▶ [What is needed]: Transcribe verbatim the span of lines that opens with the line containing "Task: Open the color palette tool" and closes with the last line of the data below.

START Record extracts

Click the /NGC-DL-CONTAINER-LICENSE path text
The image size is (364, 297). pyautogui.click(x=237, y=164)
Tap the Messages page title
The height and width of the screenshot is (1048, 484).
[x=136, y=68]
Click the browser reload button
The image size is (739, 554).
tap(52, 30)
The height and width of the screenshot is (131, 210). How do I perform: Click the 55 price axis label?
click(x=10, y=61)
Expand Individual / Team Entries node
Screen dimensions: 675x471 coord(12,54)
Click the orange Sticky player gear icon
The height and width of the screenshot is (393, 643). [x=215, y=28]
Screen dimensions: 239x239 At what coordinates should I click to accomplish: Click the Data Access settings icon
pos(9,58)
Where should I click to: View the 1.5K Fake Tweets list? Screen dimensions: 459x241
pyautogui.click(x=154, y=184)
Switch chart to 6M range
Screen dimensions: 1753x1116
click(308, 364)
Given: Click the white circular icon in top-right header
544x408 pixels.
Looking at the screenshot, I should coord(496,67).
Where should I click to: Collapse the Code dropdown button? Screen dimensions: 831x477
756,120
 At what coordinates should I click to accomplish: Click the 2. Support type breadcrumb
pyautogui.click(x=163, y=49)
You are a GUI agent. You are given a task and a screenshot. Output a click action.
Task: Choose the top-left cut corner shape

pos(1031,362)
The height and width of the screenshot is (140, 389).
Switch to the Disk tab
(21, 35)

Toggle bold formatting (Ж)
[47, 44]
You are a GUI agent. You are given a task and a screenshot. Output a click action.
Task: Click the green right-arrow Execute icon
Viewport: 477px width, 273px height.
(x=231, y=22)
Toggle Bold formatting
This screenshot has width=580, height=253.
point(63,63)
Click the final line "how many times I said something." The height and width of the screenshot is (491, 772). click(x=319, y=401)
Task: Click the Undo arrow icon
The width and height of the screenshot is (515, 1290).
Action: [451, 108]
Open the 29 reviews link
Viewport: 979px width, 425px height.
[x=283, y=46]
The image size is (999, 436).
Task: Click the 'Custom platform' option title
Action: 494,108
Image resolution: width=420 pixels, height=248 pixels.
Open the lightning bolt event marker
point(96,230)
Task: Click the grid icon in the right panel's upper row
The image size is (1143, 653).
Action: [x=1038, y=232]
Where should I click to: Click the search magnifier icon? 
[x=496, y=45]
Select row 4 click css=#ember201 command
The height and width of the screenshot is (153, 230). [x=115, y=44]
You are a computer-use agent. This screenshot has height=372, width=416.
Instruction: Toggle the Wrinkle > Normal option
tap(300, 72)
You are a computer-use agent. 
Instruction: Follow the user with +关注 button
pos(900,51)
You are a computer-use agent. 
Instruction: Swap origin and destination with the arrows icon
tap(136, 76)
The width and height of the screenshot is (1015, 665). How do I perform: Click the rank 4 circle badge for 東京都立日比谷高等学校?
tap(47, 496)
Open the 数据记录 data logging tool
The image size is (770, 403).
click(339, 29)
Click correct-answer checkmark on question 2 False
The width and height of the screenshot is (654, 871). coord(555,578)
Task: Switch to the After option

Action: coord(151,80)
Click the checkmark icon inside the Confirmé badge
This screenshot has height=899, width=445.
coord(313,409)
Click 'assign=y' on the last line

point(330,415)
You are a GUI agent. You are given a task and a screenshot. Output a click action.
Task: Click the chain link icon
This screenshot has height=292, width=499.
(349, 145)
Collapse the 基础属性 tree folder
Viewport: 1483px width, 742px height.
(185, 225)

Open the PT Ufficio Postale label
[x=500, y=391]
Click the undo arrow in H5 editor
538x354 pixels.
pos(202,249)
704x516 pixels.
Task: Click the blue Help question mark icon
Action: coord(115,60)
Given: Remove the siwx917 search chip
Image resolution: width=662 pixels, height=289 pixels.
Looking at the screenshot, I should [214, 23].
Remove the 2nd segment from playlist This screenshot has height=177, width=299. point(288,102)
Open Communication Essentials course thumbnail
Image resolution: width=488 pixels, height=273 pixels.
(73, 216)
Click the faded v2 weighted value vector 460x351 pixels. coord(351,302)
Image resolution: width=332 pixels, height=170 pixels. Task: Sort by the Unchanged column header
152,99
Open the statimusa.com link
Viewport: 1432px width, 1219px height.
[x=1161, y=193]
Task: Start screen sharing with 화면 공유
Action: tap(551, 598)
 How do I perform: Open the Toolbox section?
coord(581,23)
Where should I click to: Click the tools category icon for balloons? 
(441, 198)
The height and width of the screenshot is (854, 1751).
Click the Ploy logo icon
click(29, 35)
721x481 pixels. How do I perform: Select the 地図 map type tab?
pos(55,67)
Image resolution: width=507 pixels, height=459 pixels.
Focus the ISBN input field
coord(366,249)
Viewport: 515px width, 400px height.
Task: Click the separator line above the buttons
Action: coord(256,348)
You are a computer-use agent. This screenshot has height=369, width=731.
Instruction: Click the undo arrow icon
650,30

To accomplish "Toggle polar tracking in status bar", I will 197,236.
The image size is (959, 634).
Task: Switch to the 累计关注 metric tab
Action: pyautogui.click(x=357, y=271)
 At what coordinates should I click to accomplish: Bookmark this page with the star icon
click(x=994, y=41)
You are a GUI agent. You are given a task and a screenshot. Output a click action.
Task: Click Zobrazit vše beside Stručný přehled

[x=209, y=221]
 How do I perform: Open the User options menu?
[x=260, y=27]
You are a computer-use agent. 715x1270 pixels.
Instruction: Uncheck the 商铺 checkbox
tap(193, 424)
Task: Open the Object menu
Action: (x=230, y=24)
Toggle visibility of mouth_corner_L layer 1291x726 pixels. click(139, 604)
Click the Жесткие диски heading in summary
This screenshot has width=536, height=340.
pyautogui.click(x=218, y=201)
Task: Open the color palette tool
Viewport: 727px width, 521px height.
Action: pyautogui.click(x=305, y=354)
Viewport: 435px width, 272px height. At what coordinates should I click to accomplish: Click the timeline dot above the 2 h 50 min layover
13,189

END Record extracts

▶ [Your response]:
Task: Open the color palette tool
Viewport: 727px width, 521px height.
Action: pyautogui.click(x=305, y=354)
Viewport: 435px width, 272px height. At what coordinates should I click to accomplish: Click the timeline dot above the 2 h 50 min layover
13,189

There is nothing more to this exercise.